A single, slightly bemused blonde eyebrow climbed on Mireille's forehead at Kirika's actions, but she remained silent. It wasn't the first time the woman had seen her do such a thing. After Kirika had essentially lost the use of her right hand during the incident with Intoccabile, she had sworn to herself to never be dependant on one hand alone again. As a result, she had practiced shooting with her left hand at length, until she had become as adept and accurate with it as her right. Being able to wield a gun in either of her hands had already paid off in the past--once Kirika had simultaneously handled two firearms against a powerful Taiwanese triad, the added firepower of an extra weapon having been very beneficial in allowing Mireille to flee from the group's grasp. Although, she'd had some help from Chloe too.
Kirika paused for a moment, and then fired her Beretta at the wall, a second separating each pull of the trigger. She had decided that she may as well practice with her left hand while she was here at the shooting range--she had doubted refraining from doing so would have made much difference regarding her fight against the darkness inside of herself at this point. What were seven more bullets fired, after all? Besides, if Kirika were to be thrown into a life of sin again, it would be better to be totally prepared. Her own wouldn't be the only life being put on the line.
After emptying the magazine of her Beretta as perfectly as before when it was held in her opposite hand, Kirika lowered her weapon to her side. She took a breath, and then released it slowly. It was all right. The darkness hadn't overwhelmed her like she feared it could have--she hadn't even been aware of it at all, let alone of it stirring. And she didn't feel very different, either. Kirika was relieved. She was in control. She would remain as herself, as the girl who loved and cared for Mireille, and not change into the one who was apathetic to all life, including the woman she was supposed to cherish dearly.
"Are you ready?" Mireille asked, bringing Kirika out of her reverie. "We have somewhere else to be." She took a step forward and started kicking the expended bullet casings into the sewer water bordering the path, hiding some of the evidence of their unlawful activity in preparation for their departure.
Kirika nodded, putting her gun back into her parka's right pocket, before joining Mireille in her prudent task. All would be well.
******
Mireille looked up distastefully at the grimy sign posted above the equally dirty but unmarked door situated a short distance from the entrance of the deserted alleyway. The plaque was so caked with filth that only a very small handful of partially smudged letters could be made out, leaving the actual name of the business a mystery. Not that it mattered. The people who found themselves here already knew what goods and services the place offered; the storefront was just a cover, after all. But if by chance they didn't, then they would either move on none the wiser, or satisfy their curiosity by venturing inside.
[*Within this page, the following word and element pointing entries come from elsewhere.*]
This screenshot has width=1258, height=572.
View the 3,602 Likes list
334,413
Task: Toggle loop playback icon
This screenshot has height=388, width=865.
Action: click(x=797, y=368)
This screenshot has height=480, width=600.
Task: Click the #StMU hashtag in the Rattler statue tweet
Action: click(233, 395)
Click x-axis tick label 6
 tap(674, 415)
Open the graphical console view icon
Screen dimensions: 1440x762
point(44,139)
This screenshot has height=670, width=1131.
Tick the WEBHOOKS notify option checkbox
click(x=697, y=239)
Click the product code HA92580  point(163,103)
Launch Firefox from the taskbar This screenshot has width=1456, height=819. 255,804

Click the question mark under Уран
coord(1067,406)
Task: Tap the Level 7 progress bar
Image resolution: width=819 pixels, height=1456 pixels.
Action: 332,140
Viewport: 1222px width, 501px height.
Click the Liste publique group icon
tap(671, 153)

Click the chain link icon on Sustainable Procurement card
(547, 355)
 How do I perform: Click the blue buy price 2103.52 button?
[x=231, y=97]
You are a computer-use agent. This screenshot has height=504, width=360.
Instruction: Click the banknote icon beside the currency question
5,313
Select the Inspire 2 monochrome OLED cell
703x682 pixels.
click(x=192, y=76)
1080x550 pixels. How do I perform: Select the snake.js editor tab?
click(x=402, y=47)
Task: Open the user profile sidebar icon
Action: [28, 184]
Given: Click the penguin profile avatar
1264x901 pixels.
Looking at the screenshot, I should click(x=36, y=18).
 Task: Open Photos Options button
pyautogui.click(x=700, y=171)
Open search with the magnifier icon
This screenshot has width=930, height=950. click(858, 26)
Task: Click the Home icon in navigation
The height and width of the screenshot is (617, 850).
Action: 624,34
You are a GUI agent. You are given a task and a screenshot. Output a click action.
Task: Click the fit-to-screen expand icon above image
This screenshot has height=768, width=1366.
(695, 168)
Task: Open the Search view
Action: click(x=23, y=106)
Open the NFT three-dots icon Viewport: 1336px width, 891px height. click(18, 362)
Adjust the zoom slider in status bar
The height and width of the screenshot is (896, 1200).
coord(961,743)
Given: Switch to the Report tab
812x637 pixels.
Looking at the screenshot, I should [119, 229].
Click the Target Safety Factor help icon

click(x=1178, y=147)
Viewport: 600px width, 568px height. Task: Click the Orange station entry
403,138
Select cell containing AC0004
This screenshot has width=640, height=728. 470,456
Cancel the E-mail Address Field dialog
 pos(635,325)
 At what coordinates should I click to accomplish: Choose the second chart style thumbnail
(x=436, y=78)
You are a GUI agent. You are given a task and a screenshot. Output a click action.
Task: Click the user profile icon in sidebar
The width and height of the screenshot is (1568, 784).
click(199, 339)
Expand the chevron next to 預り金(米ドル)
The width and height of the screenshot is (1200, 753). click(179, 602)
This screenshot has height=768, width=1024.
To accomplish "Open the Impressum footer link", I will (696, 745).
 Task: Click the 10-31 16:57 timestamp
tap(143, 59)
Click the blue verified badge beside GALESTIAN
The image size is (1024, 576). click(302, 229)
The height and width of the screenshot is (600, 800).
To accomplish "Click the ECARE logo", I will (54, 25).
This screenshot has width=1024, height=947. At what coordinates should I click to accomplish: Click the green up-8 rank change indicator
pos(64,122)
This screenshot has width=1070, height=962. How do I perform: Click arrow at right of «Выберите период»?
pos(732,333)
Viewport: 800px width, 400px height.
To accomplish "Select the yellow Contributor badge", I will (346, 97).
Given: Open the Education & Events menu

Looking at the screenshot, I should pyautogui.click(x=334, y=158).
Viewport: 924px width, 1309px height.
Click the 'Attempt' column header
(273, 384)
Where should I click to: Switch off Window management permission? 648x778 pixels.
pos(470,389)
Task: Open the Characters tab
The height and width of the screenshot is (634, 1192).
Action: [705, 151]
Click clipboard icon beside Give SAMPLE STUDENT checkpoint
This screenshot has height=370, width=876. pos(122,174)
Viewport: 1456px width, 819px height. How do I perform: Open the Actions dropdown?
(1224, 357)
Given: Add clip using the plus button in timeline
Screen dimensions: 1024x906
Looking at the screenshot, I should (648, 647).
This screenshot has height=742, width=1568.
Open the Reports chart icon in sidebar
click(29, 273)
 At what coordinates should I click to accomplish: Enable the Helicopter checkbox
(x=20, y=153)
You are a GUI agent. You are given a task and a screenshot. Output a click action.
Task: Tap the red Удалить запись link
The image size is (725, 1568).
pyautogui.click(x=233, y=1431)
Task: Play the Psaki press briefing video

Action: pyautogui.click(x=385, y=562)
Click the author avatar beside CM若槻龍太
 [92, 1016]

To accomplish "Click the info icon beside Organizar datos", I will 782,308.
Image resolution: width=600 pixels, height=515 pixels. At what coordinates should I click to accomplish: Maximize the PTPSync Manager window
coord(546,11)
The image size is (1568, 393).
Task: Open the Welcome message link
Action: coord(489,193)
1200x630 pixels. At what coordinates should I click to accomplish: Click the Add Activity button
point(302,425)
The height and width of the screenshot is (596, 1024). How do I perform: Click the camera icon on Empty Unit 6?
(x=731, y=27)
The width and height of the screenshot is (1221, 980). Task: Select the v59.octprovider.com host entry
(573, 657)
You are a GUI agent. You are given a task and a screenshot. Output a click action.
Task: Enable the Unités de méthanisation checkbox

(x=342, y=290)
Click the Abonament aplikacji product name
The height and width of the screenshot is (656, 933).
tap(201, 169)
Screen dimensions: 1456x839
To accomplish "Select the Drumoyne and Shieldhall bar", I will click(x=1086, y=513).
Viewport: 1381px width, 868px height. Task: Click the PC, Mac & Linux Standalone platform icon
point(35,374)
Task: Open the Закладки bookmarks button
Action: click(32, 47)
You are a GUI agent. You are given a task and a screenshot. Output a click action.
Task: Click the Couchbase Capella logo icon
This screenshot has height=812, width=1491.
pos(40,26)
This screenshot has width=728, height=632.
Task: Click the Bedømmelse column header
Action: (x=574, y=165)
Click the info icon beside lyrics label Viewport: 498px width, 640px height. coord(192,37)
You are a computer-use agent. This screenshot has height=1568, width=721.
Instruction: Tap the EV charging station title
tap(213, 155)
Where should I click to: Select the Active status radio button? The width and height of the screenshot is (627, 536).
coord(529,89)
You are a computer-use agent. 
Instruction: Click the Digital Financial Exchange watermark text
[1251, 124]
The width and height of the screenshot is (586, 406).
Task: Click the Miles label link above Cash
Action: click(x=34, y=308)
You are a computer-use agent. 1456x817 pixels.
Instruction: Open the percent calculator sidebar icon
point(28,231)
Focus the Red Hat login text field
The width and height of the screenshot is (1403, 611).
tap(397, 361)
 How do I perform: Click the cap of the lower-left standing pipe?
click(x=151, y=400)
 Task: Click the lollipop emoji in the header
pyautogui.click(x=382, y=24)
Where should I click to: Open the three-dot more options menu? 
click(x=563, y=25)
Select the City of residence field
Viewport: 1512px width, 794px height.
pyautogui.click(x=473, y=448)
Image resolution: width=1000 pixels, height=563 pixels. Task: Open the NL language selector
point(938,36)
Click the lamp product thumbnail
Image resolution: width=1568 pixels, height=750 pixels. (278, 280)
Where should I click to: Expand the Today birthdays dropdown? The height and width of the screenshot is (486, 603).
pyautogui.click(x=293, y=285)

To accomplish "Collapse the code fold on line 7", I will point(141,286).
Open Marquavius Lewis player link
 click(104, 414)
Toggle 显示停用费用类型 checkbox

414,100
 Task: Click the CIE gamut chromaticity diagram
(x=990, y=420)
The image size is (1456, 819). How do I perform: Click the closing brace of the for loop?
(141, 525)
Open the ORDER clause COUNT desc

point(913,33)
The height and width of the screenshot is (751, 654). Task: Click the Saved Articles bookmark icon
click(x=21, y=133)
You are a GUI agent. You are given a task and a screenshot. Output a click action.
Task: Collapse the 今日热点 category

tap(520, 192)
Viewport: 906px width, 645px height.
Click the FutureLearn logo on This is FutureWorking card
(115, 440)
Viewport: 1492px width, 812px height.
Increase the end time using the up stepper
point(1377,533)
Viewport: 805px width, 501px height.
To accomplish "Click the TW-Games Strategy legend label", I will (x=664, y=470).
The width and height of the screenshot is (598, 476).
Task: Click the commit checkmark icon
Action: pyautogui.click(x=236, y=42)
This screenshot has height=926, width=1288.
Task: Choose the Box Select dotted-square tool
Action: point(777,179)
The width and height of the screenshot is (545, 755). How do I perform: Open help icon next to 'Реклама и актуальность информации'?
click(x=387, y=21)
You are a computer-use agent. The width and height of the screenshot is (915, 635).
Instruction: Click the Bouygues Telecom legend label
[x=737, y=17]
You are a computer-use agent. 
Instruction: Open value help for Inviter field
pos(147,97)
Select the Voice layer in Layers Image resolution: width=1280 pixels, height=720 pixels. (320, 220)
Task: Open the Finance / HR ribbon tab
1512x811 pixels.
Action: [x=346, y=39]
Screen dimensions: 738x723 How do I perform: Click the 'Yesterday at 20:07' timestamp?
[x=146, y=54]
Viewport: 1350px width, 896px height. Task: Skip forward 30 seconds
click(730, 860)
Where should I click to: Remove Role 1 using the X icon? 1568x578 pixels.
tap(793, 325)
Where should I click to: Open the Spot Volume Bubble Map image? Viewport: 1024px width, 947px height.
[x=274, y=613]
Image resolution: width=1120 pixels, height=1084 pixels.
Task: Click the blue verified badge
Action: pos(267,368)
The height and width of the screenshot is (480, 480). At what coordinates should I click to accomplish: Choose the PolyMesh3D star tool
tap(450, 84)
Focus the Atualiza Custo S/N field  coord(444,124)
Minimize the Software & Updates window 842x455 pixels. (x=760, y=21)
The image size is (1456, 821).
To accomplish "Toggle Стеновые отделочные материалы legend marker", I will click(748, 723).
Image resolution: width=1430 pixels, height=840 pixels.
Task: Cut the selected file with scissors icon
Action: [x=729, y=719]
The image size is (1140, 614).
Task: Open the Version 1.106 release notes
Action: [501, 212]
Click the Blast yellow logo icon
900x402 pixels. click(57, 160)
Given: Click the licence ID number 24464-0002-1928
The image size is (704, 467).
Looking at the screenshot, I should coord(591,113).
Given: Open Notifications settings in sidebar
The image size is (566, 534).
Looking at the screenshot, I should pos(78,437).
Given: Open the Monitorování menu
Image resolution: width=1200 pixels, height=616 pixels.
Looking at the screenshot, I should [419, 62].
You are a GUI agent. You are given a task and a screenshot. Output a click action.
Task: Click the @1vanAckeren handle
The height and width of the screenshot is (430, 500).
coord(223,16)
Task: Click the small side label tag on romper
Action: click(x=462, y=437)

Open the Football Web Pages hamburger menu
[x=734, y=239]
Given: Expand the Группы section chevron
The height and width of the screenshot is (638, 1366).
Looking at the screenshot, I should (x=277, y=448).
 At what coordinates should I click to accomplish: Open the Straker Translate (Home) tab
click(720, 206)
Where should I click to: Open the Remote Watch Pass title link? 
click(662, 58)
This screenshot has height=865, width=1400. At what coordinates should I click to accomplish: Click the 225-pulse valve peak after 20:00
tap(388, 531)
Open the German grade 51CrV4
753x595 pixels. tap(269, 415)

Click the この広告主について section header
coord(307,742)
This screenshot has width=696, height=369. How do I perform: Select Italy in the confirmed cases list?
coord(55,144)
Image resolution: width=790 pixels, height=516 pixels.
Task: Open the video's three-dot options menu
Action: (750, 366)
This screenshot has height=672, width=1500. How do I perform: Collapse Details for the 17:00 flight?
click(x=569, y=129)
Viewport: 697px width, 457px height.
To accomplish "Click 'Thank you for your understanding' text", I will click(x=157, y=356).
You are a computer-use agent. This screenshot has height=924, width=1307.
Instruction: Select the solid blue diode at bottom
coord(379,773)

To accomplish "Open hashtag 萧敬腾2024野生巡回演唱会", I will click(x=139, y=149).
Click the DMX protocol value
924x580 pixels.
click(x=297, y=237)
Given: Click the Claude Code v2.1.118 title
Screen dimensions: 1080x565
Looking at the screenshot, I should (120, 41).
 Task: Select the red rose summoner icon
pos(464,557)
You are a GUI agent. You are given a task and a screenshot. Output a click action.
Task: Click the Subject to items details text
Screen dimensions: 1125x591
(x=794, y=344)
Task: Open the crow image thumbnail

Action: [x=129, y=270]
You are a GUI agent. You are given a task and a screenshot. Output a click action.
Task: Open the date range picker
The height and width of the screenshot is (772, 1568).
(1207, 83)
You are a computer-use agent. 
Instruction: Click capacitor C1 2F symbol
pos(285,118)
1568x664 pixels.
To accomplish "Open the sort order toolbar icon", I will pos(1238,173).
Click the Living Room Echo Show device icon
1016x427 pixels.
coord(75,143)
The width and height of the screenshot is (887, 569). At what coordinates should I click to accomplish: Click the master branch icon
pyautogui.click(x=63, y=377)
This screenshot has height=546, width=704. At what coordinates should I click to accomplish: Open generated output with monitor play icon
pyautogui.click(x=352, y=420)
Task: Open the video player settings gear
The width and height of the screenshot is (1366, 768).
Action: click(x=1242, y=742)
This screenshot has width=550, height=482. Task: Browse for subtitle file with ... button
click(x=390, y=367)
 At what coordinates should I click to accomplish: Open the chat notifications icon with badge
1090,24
Of course, all that would greet those particular inquisitive few would be a normal--albeit rundown--shop. It was *below* the store where the real business was conducted.
With its entrance located within a narrow, seldom traversed cobblestone alley in a rather disreputable part of Paris, the setting of Simon 'Phayzed' Pierpont's base of operations catered agreeably to its normally secretive clientele, most of whom preferring to be discreet in their dealings. But Mireille seriously doubted if any of Simon's other customers were as high profile as herself and Kirika. She suspected most people who crossed the self-proclaimed hacking guru's threshold were unimportant nobodies simply searching for illegal digital products and/or computer hardware. Or, if seeking Simon's services, then for frivolous reasons, such as altering a college exam mark or defaming a website. Simon Pierpont was merely a minor criminal--a sociopathic delinquent more like--in relation to the big fish who operated in the underworld, but that was one of the primary reasons Mireille availed herself of his skills, rather than employing a more notable computer expert with relaxed morals. With Simon's name and vocation having little repute among those who led shady lives, it meant that Mireille by the same token was granted obscurity in her transactions with the boy. And a professional assassin could never have too much obscurity.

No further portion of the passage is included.